Mittwoch, 15. Januar 2014

iCH 2.0 - Baby im 30-Tage-Praxistest

Nach all den politischen Diskussionen um Betreuungsgeld ("Herdprämie"), Kindergartenplätze und demographischen Wandel, wollte ich nicht nur theoretisch mitreden können. Was macht der kritische Konsum-Tester in diesen Fällen? Klar - er macht einen eigenen Produkt- und Praxistest. 

Features
Schon nach 30 Tagen der 1. Testsieg!
Danke, lieber ADAC!

Auf dem Datenblatt macht das Produkt einen guten Eindruck. 
Von Werk aus wird nur ein recht begrenzter Feature-Umfang installiert. Vorinstalliert sind nur Apps für Animation, passive Unterhaltung und umfangreiche Wartungsmodi. Neue Apps und Features können aber wohl über optische, akustische und haptische Interfaces aus der Cloud erweitert werden.

Ebenso sollen mitgelieferte Hardwarekomponenten über die Zeit hinweg upgradefähig sein. Besonders spannend fand ich die angepriesene Eigenschaft, dass dank modernster Neurotechnologie riesige Speichermengen zur Verfügung stehen, mit denen man quasi ein 50%-Backup von sich selber erstellen kann. So ein Killerfeature bieten weder mein NAS, die DS214 von Synology, noch Cloud-Plattformen wie Amazon S3 oder Q-Loud.

Es sind 2 Basismodelle erhältlich. Eins in blau mit Stecker und eins in rosa mit Buchse. Wie bei einigen TV-Herstellern, die in ihre Geräte mit gleicher Typenbezeichnung unterschiedliche LCD-Panels einbauen, kann man hier als Kunde nicht im Vorfeld frei wählen. Bei Neuanschaffung ist zu nehmen, was gerade verfügbar ist.

Ist aber nicht schlimm, da beide Ausführungen qualitativ absolut gleichwertig sind. Wie bei anderen Smart Devices ist man jedoch nicht auf die Herstellerfarben angewiesen, sondern kann das Design im after-sales-Markt nach individuellen Vorlieben anpassen.

Nach über einem Dutzend Betriebsjahren sollen Stecker und Buchse größere Bedeutung erhalten. Früher war es üblich, hier streng die Kompatibilitätsspezifikationen des Herstellers einzuhalten. Nur Buchse und Stecker durften verbunden werden - und das nur in den engen Grenzen des offiziell freigegebenen Protokolls. Mittlerweile wird das aber zum Glück nicht mehr so streng gesehen. Die meisten Serviceprovider akzeptieren auch individuelle Anpassungen durch Rooten/Jailbreaken, ohne dass hierdurch ein Garantieverlust eintritt.

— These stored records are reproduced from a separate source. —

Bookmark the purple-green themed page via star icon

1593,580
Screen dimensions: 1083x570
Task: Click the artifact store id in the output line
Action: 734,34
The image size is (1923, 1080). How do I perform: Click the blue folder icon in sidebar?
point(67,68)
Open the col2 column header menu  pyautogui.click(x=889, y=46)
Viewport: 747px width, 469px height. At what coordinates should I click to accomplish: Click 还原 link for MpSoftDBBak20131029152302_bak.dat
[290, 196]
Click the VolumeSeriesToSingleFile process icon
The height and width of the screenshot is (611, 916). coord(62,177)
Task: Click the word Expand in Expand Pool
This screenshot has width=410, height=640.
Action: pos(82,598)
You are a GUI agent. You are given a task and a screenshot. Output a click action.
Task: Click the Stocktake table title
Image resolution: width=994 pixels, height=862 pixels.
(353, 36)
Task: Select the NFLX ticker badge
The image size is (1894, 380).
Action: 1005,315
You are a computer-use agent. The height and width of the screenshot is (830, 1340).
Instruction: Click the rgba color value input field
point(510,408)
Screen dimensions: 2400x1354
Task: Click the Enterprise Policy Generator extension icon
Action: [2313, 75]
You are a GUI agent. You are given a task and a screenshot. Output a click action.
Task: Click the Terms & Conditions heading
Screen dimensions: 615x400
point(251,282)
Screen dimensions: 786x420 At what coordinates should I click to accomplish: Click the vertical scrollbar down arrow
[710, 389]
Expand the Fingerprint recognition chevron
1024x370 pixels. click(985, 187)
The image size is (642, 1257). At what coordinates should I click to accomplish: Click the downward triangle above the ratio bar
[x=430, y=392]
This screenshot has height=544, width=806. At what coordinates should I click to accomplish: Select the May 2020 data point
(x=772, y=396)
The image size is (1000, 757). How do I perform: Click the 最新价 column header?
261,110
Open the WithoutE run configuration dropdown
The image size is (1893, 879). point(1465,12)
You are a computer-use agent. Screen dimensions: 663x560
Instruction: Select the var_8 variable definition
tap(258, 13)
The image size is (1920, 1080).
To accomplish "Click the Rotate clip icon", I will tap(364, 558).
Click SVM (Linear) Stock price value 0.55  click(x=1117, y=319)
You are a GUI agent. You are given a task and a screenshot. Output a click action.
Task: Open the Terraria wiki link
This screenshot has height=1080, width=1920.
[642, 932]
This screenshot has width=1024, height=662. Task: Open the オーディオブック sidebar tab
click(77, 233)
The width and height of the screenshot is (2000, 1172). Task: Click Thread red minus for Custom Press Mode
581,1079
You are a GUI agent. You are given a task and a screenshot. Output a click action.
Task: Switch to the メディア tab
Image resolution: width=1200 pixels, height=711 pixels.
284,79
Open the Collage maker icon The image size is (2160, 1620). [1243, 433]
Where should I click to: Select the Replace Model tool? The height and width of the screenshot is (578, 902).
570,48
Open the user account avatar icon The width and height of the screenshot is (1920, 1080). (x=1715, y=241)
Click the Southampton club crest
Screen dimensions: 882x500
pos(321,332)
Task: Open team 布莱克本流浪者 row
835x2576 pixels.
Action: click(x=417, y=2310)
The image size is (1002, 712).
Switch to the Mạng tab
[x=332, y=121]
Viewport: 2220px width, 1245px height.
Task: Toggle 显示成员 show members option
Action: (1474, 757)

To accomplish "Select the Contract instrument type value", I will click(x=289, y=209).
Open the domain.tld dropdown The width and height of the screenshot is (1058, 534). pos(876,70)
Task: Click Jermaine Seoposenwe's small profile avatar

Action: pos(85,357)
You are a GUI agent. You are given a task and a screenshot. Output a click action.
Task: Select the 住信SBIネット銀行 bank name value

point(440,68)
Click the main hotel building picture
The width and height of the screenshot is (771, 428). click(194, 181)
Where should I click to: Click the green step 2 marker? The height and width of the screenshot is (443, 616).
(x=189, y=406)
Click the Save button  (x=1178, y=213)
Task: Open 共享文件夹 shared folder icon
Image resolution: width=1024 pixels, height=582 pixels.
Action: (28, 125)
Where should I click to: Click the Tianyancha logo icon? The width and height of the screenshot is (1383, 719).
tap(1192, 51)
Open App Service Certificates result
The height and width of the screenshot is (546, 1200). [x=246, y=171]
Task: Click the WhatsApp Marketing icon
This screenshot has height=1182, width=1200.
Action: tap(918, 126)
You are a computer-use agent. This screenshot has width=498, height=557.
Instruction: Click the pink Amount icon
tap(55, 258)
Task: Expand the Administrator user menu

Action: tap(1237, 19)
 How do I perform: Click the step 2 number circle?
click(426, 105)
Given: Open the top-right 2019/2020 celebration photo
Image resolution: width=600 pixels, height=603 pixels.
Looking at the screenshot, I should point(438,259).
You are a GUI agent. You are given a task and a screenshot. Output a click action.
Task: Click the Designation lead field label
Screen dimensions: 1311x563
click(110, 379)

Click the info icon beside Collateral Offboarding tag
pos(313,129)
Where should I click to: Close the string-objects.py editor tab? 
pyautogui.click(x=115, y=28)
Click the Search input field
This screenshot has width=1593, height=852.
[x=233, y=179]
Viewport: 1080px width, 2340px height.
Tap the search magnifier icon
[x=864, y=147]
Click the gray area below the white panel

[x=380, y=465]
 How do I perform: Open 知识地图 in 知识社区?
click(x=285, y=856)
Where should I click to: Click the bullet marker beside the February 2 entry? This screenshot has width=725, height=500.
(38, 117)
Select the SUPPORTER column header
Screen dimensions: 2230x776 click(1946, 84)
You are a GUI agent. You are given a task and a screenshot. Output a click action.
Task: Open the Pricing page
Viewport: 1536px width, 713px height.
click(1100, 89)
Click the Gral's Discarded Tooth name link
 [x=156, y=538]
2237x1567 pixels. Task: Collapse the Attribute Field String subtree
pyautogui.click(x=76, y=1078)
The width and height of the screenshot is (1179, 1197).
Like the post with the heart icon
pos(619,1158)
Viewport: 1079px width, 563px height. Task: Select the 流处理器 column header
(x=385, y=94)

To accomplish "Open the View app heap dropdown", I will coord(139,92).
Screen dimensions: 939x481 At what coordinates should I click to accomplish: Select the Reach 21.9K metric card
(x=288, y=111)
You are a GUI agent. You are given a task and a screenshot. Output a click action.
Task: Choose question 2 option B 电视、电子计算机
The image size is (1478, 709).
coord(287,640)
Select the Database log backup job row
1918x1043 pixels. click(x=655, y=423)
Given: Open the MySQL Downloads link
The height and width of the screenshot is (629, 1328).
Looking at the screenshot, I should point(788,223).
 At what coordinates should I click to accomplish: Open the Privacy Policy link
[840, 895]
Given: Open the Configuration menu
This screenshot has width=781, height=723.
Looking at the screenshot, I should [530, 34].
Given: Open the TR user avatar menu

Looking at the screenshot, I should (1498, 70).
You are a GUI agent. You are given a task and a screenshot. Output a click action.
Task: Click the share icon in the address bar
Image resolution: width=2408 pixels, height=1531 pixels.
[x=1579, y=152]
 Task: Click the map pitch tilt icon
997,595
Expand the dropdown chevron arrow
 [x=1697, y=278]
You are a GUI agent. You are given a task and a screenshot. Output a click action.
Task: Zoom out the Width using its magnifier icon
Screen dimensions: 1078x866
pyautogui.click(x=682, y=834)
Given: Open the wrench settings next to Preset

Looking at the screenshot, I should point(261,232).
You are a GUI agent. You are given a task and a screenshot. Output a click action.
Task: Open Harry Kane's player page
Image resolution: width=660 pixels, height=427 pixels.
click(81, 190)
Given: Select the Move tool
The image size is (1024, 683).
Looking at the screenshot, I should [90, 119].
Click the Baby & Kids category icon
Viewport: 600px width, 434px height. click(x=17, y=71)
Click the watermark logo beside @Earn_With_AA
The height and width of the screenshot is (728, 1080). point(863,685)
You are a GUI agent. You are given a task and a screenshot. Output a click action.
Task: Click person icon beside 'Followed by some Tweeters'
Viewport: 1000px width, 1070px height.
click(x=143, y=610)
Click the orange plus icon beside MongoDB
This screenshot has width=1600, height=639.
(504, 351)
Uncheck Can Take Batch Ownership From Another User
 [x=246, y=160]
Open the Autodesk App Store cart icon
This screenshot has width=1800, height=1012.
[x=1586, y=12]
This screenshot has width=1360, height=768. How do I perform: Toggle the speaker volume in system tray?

Testbedingungen und Transparenzhinweis

iCH 2.0 - Katze im Sack oder must-have?
Dieser Test wurde durch das Sponsoring vieler der Redaktion bekannter Privatpersonen unterstützt. Einige haben selber schon kompatible Modelle im Einsatz und konnten umfangreiches Zubehör weitergeben. Leider veraltet dieses recht schnell aufgrund von Modellupdates. Aufgrund der kurzen Nutzungsdauer ist der Zustand meist noch exzellent und damit die Wiederverwendbarkeit bei Verkauf oder nonmonetärer Kreislaufwirtschaft absolut kein Problem.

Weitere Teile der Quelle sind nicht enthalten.